Exercise text:
· · · · · · ·

Thieves that try to steal other people's identities have showed their opportunism before by targeting those affected by major natural disasters. Now they're moving on to attacking consumers with diabetes.
According to a report from the Mississippi Attorney General's office, this new wave of attacks against people with diabetes is effective for several reasons. They first started happening in Mississippi, and thieves posed as representatives of either the Diabetes Foundation of Mississippi or the American Diabetes Association. Thieves would call only those they knew had the disease, and ask for information related to personal and financial identity, like a Social Security number, dates of birth and credit card information.
Both the organizations that these criminals claim to represent have reported complaints to the Consumer Protection Division of the Mississippi Attorney General's Office, which said that no organization of this type would initiate a phone call like this. Legitimate groups never ask consumers to provide, update or confirm sensitive information over the phone, and consumers should make sure to contact such groups prior to turning over information to anyone claiming to represent them.

· · · · · · ·

Data under study:
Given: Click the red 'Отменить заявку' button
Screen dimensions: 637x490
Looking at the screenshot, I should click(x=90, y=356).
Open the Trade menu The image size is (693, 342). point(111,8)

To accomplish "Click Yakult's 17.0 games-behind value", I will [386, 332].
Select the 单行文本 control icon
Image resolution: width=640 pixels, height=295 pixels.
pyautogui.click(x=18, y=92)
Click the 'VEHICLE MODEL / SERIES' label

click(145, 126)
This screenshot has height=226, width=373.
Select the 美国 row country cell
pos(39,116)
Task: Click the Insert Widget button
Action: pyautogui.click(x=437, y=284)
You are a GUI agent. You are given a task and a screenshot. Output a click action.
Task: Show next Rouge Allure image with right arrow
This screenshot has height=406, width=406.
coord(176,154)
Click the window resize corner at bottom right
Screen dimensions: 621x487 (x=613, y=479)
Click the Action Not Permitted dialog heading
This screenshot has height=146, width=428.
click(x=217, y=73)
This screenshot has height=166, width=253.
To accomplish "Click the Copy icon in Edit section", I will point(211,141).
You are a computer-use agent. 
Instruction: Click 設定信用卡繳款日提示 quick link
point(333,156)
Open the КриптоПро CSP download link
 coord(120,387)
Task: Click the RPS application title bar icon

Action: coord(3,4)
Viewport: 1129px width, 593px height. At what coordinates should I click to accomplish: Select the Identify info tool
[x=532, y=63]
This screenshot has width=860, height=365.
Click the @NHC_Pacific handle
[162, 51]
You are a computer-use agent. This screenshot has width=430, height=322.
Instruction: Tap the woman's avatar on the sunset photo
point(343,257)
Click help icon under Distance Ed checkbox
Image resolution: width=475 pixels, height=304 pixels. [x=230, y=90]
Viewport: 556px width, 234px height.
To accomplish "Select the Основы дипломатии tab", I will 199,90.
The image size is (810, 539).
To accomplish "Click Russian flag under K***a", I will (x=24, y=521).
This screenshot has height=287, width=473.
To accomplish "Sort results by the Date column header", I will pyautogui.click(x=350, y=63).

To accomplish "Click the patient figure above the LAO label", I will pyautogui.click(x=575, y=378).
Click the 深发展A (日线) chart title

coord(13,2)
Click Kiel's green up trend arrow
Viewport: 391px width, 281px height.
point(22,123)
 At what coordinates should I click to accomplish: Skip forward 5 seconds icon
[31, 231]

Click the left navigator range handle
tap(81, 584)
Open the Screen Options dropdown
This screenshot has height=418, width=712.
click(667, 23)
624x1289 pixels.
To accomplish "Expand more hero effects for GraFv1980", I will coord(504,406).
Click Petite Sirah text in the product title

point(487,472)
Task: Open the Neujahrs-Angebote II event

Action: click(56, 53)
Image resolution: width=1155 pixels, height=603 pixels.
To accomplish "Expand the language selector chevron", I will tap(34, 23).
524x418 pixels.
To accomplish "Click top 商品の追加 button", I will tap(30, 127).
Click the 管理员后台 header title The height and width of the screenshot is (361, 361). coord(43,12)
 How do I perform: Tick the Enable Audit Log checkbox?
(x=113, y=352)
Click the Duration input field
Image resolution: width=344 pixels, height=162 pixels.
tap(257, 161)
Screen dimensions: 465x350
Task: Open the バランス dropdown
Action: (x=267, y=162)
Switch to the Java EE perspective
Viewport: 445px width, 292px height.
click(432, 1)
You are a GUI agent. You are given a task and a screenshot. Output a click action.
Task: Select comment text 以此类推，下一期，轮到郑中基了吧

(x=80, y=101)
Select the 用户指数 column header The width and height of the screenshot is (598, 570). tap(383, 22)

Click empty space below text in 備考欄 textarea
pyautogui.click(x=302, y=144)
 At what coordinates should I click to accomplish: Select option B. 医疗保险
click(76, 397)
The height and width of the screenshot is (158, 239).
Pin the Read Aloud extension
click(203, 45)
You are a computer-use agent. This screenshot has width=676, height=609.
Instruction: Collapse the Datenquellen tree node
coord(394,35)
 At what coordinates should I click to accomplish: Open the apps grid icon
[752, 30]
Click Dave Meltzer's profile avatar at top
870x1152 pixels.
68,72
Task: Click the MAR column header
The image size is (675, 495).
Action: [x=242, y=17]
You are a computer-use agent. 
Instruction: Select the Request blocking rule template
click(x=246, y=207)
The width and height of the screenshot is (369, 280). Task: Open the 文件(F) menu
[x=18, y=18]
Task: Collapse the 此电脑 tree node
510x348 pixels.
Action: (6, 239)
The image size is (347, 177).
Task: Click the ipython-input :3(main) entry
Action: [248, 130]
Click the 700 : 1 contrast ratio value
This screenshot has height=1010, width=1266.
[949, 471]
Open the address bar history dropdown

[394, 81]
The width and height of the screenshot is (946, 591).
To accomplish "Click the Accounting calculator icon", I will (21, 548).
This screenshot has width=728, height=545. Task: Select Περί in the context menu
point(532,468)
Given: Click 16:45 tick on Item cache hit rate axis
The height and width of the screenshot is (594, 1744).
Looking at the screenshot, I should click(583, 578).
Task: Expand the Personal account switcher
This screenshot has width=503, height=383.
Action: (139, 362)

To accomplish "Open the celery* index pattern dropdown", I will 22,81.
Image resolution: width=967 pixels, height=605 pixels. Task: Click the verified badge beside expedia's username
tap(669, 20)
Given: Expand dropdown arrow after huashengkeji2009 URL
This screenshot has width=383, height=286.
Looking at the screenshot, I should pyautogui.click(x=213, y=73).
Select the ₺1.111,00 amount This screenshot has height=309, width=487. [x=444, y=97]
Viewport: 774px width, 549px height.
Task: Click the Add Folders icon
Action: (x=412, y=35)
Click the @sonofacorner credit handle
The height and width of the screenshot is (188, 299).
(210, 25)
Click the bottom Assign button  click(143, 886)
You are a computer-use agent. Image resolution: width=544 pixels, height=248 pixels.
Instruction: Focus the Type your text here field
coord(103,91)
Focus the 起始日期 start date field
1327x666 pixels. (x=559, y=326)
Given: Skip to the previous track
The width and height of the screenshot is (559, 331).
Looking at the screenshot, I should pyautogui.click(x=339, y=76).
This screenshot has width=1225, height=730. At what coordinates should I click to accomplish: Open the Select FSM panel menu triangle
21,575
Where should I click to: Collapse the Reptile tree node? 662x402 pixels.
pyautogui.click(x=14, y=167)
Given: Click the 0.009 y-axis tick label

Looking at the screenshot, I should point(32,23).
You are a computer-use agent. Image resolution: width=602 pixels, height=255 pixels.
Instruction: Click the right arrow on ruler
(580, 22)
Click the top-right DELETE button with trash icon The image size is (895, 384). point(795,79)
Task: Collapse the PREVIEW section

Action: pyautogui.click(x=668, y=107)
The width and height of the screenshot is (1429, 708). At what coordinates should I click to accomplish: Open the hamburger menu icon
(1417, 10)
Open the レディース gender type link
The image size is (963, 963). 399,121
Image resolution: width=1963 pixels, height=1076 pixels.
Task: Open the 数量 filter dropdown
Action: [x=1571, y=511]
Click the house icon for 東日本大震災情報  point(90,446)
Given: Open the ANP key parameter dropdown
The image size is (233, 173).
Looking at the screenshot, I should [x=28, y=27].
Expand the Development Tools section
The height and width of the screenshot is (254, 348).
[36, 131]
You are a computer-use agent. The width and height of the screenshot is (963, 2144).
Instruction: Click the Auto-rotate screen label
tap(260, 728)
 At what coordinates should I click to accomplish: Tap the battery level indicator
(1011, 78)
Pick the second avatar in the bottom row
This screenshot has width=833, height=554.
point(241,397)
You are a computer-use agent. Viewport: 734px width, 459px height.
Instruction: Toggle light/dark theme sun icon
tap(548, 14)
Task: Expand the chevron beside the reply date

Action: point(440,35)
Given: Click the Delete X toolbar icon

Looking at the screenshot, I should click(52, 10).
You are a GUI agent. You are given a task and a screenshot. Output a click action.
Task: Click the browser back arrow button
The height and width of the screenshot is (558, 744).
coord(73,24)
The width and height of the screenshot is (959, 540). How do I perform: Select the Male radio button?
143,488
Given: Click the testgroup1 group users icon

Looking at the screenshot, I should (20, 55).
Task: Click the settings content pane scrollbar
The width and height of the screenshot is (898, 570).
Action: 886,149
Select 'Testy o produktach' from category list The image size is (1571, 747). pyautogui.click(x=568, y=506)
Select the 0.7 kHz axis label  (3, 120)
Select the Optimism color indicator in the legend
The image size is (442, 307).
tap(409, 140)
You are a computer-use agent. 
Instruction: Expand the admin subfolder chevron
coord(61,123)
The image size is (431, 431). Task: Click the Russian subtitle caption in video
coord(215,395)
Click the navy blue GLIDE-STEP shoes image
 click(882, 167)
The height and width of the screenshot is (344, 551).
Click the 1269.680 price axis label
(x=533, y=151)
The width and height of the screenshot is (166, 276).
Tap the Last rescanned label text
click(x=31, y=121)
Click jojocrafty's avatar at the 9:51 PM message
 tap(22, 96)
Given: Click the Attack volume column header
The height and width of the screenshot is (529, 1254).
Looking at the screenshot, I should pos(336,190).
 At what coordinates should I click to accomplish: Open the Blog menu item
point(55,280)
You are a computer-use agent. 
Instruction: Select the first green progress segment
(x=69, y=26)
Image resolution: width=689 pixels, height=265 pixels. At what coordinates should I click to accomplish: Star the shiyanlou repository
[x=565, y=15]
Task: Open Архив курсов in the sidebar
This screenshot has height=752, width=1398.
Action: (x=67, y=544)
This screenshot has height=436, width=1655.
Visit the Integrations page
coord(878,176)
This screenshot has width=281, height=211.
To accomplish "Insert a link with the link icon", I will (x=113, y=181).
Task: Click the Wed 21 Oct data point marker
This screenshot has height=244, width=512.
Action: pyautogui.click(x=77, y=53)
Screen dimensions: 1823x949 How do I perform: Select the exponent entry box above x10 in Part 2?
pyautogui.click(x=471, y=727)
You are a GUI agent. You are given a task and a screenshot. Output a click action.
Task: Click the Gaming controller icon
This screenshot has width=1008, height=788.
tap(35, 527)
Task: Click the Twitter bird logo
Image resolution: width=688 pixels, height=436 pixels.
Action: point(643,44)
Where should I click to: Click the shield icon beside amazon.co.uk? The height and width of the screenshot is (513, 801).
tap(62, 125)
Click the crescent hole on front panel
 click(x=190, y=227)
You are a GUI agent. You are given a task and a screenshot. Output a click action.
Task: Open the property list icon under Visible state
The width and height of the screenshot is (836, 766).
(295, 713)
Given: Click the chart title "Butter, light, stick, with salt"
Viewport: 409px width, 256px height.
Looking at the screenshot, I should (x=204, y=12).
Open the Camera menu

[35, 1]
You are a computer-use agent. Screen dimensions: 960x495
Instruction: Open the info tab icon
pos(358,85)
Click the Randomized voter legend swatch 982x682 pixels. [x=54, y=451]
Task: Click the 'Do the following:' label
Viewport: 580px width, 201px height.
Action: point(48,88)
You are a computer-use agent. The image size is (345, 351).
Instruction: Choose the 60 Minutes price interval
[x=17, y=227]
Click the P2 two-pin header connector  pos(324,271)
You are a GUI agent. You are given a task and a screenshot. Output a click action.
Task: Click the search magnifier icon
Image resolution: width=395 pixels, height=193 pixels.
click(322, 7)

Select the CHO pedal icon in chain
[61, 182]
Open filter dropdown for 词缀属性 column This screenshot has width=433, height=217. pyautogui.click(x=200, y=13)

· · · · · · ·

Required work:
(a) In the identity theft article, which two groups did the thieves pretend to represent?
(b) For each statement, say whether the identity theft article agrees. (i) The attacks first started happening in Mississippi. (ii) The thieves called people at random. (iii) Legitimate groups sometimes ask consumers to confirm sensitive information over the phone.
The items are separate material and have nothing to do with the identity theft article.

List of solutions:
(a) The Diabetes Foundation of Mississippi or the American Diabetes Association.

(b)
(i) Yes: "They first started happening in Mississippi"
(ii) No: "Thieves would call only those they knew had the disease"
(iii) No: "Legitimate groups never ask consumers to provide, update or confirm sensitive information over the phone"